Record set Block Start

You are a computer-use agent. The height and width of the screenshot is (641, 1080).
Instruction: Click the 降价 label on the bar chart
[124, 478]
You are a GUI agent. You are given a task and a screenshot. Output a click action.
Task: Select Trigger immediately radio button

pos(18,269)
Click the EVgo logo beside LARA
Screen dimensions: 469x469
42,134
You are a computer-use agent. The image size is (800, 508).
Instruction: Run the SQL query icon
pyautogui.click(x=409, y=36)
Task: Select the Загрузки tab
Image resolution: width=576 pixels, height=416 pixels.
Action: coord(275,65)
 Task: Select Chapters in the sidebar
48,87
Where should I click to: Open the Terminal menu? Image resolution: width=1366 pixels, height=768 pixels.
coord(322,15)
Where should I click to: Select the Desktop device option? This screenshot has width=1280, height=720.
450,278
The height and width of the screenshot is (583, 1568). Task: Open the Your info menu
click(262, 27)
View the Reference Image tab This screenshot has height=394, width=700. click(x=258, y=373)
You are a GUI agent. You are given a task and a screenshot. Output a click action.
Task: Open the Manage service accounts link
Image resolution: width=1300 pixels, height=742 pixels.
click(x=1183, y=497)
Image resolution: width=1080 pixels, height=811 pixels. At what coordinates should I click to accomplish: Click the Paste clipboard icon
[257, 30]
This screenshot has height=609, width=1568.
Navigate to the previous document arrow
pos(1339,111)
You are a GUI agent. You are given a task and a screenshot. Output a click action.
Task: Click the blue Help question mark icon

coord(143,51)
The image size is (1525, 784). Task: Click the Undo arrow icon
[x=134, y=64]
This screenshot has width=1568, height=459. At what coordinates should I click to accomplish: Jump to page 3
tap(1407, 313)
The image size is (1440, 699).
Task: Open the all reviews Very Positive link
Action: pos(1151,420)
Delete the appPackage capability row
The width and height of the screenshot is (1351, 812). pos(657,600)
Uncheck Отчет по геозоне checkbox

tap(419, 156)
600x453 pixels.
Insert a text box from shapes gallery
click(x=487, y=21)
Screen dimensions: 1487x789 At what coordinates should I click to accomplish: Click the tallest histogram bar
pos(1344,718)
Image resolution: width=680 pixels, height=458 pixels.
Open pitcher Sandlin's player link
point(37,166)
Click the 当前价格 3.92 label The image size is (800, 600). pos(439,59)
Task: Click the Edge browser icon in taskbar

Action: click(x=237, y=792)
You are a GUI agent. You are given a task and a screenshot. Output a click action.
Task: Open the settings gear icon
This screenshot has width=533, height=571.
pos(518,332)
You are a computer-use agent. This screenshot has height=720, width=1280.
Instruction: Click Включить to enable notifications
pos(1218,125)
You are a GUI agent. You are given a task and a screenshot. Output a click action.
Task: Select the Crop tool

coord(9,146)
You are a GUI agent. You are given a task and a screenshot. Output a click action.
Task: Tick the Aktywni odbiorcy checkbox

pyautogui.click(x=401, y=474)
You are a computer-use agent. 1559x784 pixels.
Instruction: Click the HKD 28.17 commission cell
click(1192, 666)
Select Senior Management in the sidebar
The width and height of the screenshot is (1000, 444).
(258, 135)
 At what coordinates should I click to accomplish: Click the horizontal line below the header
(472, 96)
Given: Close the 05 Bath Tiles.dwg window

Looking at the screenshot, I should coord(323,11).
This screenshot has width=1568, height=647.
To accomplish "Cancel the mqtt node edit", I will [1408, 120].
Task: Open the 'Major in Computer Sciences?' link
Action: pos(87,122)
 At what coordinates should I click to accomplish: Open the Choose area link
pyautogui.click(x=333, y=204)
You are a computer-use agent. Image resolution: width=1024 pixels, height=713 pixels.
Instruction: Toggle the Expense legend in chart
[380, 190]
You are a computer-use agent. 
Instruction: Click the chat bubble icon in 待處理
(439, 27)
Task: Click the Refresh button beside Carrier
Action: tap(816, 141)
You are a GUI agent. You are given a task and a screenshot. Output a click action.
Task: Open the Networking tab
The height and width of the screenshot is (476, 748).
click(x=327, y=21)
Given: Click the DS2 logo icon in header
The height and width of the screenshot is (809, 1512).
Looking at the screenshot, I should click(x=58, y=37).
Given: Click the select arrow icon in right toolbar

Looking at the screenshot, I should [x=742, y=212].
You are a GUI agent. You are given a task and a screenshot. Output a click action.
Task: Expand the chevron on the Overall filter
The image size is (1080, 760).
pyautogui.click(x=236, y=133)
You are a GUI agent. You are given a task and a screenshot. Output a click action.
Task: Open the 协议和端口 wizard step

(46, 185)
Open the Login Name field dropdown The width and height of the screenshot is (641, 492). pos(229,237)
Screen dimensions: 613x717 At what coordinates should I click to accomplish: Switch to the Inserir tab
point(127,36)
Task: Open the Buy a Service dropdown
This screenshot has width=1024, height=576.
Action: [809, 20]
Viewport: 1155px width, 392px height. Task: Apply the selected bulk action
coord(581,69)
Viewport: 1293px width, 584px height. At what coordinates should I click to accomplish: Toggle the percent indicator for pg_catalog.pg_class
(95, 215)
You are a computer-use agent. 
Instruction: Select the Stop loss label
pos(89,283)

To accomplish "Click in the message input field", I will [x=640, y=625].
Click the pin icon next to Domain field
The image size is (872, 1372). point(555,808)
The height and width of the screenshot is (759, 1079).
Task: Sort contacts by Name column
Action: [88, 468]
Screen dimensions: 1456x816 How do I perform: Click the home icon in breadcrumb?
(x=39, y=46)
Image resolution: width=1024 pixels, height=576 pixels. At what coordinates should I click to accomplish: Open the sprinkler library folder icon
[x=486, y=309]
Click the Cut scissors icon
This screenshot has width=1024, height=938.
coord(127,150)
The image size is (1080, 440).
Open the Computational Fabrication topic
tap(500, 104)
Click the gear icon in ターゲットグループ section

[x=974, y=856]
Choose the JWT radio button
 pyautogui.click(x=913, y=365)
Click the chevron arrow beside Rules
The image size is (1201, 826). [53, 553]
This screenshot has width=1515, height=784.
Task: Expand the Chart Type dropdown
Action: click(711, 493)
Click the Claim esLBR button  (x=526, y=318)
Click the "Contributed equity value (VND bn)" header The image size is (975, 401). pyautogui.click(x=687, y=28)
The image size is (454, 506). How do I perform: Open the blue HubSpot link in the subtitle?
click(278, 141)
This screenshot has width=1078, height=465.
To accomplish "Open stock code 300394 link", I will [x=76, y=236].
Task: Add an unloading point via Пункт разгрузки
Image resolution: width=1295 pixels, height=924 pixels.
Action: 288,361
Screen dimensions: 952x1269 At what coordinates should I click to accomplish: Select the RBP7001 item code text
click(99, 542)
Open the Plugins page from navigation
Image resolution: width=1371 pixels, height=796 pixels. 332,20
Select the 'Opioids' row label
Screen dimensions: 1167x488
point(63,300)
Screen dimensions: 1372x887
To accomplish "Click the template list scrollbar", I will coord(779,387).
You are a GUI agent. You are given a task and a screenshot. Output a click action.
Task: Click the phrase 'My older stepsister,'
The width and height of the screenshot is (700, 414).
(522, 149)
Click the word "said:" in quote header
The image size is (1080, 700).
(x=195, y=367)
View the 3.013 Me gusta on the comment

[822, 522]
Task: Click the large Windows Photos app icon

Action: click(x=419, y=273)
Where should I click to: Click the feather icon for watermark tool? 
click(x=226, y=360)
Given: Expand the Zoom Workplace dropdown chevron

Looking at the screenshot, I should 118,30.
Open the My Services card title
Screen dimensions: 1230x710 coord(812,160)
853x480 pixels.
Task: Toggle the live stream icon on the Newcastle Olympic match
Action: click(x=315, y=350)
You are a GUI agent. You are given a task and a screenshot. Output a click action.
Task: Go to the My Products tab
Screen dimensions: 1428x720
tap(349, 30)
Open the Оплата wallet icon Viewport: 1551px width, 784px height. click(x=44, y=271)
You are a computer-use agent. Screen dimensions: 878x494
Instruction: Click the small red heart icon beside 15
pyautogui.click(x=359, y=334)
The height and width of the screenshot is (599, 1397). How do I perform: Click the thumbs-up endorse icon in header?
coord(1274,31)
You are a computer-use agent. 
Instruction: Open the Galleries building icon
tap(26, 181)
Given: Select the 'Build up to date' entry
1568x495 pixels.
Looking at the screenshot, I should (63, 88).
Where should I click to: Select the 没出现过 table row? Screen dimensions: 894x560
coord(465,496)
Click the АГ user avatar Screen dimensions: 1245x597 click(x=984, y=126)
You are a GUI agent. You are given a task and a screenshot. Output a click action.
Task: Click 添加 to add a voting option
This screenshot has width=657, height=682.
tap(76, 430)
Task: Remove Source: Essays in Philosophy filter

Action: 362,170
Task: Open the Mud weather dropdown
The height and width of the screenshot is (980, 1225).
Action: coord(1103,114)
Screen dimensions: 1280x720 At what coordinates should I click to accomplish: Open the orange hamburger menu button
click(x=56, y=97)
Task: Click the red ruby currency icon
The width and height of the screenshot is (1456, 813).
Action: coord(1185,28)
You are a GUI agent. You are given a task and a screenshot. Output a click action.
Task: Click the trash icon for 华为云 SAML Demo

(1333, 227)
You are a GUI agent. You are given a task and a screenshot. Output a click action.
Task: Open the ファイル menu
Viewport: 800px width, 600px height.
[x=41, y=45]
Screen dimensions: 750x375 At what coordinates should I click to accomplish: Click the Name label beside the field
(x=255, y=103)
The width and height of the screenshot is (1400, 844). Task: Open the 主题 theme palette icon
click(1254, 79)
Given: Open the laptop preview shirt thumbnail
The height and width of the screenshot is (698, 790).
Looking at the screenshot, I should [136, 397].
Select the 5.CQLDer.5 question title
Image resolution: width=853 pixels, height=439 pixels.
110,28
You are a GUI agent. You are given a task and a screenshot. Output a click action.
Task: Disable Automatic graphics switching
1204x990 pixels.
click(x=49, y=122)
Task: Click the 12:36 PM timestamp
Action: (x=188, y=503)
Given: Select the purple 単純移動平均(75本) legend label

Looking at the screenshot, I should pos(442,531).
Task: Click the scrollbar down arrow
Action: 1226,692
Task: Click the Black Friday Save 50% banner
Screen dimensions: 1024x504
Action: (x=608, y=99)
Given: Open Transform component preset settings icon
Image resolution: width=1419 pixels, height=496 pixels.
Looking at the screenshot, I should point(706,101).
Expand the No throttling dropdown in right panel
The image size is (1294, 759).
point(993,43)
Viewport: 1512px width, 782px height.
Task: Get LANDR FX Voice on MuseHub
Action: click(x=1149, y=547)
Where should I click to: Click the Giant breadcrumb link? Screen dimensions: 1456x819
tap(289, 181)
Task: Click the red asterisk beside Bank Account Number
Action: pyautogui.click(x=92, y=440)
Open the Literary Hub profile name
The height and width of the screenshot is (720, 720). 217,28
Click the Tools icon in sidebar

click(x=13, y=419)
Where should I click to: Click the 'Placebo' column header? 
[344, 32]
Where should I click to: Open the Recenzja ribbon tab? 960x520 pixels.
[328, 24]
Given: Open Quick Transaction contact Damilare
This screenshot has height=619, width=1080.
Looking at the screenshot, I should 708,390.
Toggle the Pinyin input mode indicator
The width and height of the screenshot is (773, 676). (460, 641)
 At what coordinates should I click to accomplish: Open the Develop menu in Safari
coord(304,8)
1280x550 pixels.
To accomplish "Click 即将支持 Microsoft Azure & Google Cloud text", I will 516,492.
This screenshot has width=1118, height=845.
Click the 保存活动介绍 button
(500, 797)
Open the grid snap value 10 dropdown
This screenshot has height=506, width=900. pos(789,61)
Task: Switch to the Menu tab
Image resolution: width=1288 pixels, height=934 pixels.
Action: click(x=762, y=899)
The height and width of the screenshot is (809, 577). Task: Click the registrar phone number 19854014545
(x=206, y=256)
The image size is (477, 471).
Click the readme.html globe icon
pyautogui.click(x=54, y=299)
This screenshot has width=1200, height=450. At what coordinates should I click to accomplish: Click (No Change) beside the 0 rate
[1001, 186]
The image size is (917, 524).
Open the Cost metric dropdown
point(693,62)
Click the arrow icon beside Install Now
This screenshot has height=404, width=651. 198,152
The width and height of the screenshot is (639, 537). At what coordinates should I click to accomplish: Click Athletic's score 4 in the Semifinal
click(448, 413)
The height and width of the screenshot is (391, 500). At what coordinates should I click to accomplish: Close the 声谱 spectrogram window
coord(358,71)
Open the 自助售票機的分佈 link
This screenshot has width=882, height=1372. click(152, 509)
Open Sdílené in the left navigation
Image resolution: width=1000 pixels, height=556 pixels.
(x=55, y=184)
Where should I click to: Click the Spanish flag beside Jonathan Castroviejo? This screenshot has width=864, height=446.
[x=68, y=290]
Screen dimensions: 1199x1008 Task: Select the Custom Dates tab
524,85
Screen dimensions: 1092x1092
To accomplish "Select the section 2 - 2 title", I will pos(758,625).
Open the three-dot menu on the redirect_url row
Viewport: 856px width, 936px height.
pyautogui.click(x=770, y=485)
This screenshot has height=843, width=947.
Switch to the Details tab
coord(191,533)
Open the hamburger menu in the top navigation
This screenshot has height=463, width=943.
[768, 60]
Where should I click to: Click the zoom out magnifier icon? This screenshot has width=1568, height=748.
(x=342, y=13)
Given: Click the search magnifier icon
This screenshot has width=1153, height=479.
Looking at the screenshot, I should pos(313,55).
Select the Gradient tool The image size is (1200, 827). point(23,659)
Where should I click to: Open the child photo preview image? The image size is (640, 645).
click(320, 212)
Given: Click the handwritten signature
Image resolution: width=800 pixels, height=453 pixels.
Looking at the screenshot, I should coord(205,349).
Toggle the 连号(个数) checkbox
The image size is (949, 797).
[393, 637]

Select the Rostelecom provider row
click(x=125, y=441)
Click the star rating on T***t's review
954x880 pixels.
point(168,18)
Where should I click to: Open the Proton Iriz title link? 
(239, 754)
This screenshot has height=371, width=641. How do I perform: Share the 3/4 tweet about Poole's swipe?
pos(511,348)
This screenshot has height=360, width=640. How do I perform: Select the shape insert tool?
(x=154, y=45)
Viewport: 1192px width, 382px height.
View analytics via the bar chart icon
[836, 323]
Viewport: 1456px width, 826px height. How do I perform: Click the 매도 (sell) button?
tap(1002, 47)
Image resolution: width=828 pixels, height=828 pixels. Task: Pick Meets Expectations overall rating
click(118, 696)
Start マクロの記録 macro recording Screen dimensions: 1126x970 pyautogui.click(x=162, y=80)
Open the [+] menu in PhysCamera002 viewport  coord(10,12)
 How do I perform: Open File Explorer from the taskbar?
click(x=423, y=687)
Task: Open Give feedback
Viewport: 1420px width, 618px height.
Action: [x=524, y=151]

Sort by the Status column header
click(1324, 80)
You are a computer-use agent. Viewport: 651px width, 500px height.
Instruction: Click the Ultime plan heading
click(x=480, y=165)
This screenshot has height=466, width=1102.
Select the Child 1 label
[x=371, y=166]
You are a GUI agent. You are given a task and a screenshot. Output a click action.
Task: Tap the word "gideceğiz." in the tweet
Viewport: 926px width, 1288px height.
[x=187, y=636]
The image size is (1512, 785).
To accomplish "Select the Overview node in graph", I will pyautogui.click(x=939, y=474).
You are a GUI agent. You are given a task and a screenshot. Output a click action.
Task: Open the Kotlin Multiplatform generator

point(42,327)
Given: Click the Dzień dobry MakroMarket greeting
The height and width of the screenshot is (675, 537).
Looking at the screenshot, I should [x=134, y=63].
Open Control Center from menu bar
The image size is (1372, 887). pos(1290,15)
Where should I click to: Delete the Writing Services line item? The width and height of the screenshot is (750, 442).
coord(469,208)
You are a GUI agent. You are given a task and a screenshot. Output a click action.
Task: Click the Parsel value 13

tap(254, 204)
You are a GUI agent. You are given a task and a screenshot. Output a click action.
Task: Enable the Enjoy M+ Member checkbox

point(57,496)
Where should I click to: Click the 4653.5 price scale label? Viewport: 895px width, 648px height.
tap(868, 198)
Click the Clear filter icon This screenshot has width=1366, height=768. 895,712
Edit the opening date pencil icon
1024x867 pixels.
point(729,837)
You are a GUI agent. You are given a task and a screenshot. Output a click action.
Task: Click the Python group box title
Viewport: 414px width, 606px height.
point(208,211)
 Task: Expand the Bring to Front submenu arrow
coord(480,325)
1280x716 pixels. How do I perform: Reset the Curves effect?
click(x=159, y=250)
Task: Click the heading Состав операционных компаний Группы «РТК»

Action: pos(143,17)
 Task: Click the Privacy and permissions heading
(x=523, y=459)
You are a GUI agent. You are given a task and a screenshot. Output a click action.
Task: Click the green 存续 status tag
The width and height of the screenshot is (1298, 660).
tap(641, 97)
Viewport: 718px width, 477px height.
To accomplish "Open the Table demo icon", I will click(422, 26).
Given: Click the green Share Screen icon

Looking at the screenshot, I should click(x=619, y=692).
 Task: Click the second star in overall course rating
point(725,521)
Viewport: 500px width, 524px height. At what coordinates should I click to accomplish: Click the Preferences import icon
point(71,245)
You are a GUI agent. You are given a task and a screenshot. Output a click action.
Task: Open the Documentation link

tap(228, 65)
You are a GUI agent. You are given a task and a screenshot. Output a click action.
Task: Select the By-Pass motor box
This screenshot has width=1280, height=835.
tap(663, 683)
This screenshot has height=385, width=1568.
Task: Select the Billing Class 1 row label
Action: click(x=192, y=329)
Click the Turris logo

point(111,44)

Record set Block End

For this exercise, please output exactly the lines above starting at the line with "Where should I click to: Select the Desktop" and ending at the line with "View the Reference", ends included.

Where should I click to: Select the Desktop device option? This screenshot has width=1280, height=720.
450,278
The height and width of the screenshot is (583, 1568). Task: Open the Your info menu
click(262, 27)
View the Reference Image tab This screenshot has height=394, width=700. click(x=258, y=373)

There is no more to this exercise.